Sunday, May 12, 2013
The Significant Reforms to Employment-Based Immigration in the Senate Immigration Bill
The first major reform to the employment-based immigration system (which allows qualifying foreign workers to obtain green cards) is the exemption from annual caps for certain types of working immigrants, including: “derivative beneficiaries of employment-based immigrants; aliens of extraordinary ability in the sciences, arts, education, business or athletics; outstanding professors and researchers; multinational executives and managers; doctoral degree holders in STEM field; and physicians who have completed the foreign residency requirements or have received a waiver.” http://www.greencardapply.com/news/news13/news13_0506.htm
This classification closely mirrors the current first employment-based category or preference. It also reflects an emphasis on in-demand jobs in the United States, such as STEM (science, technology, engineering, and mathematics) fields and healthcare.

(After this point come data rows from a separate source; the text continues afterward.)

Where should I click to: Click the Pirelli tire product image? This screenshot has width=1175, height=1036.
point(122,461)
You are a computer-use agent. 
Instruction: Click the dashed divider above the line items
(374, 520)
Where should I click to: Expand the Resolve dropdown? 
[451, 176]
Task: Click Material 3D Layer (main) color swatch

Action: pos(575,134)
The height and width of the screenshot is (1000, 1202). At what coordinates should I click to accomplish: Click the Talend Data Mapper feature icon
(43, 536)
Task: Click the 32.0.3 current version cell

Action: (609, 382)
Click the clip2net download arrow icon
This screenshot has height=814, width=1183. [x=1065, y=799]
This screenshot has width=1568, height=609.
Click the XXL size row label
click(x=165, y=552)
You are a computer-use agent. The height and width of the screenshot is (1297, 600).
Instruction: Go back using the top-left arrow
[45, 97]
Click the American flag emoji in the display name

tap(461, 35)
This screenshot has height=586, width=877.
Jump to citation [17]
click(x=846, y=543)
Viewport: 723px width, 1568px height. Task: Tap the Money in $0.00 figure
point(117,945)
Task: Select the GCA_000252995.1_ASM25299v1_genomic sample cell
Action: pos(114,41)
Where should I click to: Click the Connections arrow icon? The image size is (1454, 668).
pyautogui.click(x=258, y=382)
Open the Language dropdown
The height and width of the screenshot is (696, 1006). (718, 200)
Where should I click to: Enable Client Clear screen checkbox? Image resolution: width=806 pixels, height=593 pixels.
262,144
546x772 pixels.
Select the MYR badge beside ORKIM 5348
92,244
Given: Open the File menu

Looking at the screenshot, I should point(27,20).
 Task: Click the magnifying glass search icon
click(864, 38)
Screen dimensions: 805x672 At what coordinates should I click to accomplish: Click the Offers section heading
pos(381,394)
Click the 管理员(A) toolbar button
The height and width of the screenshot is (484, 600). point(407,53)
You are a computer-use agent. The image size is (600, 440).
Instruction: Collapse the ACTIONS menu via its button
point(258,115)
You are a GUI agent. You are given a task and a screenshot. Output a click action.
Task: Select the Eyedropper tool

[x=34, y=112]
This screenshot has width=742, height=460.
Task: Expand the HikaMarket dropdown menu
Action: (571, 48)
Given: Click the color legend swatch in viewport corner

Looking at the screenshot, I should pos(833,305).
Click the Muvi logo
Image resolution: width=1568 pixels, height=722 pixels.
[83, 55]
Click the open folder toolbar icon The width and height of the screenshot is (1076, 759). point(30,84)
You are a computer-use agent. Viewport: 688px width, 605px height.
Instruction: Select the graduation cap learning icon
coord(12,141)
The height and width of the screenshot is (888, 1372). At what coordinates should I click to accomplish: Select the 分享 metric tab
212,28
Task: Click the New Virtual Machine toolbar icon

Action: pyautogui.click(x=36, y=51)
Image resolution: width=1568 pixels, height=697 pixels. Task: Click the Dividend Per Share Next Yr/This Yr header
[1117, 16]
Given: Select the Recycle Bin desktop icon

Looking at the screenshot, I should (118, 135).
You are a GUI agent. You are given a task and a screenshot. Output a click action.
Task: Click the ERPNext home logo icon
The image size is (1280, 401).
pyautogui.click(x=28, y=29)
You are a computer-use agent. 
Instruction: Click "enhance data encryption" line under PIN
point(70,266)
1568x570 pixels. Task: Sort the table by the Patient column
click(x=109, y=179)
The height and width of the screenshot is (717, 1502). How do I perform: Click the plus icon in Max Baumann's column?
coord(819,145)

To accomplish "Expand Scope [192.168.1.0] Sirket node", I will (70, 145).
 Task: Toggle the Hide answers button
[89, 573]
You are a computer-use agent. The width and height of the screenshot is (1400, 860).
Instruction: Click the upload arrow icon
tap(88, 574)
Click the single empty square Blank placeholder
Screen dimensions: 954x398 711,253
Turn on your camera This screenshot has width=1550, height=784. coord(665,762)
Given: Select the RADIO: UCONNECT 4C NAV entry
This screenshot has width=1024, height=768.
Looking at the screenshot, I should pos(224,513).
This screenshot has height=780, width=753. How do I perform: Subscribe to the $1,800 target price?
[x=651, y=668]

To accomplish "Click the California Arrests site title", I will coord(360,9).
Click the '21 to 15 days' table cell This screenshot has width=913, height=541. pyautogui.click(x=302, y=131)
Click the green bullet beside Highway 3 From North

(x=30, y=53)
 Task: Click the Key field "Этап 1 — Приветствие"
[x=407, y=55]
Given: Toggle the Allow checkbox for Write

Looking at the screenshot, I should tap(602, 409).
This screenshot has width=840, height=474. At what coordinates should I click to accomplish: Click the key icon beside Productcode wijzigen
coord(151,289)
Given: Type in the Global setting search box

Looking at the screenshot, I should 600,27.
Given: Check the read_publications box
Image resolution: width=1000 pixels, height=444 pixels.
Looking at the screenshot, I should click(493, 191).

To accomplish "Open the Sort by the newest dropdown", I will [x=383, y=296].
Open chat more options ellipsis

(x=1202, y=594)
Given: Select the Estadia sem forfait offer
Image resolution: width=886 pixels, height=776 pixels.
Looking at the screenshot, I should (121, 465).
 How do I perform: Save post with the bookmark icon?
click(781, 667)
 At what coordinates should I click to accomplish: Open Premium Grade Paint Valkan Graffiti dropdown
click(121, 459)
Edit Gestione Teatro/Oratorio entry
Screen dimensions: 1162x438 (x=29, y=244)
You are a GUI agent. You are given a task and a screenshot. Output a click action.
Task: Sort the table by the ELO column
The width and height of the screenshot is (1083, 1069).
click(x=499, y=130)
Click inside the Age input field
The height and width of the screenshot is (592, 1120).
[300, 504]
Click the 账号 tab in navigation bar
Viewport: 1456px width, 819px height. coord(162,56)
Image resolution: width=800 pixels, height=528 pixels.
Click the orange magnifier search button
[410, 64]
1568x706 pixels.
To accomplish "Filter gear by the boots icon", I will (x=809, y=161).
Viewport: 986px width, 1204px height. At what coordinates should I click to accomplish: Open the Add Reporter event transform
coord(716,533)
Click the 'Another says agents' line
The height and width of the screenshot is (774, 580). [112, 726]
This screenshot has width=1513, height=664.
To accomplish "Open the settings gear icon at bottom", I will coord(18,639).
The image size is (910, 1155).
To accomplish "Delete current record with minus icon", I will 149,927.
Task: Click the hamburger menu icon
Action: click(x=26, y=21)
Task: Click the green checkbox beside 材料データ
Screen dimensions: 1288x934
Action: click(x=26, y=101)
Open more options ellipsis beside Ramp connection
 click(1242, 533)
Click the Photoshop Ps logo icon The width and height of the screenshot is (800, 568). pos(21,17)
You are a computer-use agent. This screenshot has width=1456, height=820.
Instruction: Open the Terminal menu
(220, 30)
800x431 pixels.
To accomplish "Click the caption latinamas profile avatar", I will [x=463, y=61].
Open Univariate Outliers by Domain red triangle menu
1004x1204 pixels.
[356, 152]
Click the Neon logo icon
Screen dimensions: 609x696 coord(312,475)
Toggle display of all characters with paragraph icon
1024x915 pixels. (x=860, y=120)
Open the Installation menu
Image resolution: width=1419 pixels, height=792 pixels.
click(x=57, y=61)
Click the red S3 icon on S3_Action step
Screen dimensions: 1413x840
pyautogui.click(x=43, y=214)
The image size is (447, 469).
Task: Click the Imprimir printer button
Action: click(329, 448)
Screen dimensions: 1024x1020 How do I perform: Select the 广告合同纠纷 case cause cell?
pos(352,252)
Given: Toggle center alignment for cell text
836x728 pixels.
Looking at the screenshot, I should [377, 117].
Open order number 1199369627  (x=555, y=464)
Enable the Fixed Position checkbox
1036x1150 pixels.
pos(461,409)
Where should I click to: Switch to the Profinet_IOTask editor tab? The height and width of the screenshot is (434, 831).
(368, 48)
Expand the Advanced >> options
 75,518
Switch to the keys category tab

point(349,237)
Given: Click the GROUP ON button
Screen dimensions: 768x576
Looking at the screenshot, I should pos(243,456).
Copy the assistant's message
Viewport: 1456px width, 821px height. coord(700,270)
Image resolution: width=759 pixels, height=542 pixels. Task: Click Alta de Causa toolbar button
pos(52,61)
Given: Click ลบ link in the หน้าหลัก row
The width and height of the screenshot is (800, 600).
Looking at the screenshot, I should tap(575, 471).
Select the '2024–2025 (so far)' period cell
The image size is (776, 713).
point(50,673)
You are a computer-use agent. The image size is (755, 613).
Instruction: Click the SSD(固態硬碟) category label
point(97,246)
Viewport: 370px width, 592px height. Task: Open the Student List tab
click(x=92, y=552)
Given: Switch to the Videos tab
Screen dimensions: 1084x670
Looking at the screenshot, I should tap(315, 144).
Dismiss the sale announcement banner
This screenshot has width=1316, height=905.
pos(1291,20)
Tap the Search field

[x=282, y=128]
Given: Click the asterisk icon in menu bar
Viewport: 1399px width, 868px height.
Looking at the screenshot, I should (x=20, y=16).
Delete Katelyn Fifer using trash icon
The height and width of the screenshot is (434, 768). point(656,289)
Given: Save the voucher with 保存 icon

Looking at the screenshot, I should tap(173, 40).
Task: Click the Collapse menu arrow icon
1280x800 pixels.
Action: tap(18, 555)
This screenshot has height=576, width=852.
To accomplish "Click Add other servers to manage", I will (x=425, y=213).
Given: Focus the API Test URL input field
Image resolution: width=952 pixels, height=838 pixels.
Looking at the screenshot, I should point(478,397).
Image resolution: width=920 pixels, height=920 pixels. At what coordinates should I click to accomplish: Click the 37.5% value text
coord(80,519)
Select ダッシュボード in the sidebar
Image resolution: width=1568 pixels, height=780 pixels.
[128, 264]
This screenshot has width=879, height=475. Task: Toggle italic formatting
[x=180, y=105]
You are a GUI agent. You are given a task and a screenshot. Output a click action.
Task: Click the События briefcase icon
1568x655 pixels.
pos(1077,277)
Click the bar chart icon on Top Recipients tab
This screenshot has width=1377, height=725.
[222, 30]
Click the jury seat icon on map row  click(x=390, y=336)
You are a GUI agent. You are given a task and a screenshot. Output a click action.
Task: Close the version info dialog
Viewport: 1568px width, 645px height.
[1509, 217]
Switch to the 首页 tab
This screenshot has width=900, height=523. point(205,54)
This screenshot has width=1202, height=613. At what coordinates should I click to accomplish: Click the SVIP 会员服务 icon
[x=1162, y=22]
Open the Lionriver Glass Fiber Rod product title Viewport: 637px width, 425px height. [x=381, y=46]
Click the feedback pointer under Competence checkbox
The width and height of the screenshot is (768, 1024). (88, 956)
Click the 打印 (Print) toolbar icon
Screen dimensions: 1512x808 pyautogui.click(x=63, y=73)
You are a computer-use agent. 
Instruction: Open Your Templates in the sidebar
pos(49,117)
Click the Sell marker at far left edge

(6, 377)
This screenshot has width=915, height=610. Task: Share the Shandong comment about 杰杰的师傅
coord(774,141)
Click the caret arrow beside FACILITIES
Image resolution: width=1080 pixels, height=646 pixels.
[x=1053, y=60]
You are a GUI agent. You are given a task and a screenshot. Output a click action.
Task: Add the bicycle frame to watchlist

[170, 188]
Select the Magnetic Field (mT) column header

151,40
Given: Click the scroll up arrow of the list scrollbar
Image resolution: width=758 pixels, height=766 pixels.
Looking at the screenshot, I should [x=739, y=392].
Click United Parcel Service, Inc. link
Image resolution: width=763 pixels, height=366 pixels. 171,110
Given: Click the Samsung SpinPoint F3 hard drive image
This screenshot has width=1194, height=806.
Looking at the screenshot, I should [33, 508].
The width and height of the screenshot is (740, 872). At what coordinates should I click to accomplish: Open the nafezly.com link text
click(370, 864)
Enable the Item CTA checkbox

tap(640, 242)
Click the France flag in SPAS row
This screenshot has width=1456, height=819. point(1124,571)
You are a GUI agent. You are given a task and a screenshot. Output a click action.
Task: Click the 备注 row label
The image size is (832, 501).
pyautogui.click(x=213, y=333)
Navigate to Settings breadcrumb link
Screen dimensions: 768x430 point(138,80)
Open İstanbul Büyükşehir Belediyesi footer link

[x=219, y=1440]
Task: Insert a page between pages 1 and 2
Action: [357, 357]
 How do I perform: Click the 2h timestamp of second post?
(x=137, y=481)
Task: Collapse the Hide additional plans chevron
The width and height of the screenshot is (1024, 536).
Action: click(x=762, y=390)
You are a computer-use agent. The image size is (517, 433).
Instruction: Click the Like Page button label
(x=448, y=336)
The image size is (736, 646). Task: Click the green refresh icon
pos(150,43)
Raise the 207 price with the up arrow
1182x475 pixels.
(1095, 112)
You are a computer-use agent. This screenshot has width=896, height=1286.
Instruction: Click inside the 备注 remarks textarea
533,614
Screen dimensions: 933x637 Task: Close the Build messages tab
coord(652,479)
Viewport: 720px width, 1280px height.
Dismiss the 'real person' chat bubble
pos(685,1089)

The bill then reorganizes the current allocation of employment-based visas to favor certain professional and skilled workers with desired talents, degrees, and experience in specified occupations. It also “creates startup visa for foreign entrepreneurs who seek to emigrate to the United States to startup their own companies.”
One intriguing proposal is the “Merit Based Visa”, a program that would be instituted in the fifth year after enactment of the bill. This is completely new, meaning it does not alter existing programs like many of the other reforms. Here is how it would work:
Points would be awarded to individuals based on education, employment, length of residence in the United States, and other considerations.
Those with the most points would earn the merit based visas.
Initial eligibility for accessing the merit based pathway would turn on talent, participation in an existing worker program, and those with family in the U.S.
A minimum of 120,000 visas for this program would be available each year and would increase by 5 percent per year if demand exceeds supply in any year where unemployment is under 8.5 percent. Eventually, the maximum would be capped at 250,000.
The Gang of Eight’s reform bill is, in part, a response to America’s business leaders who have consistently demanded an overhaul of the employment-based immigration system.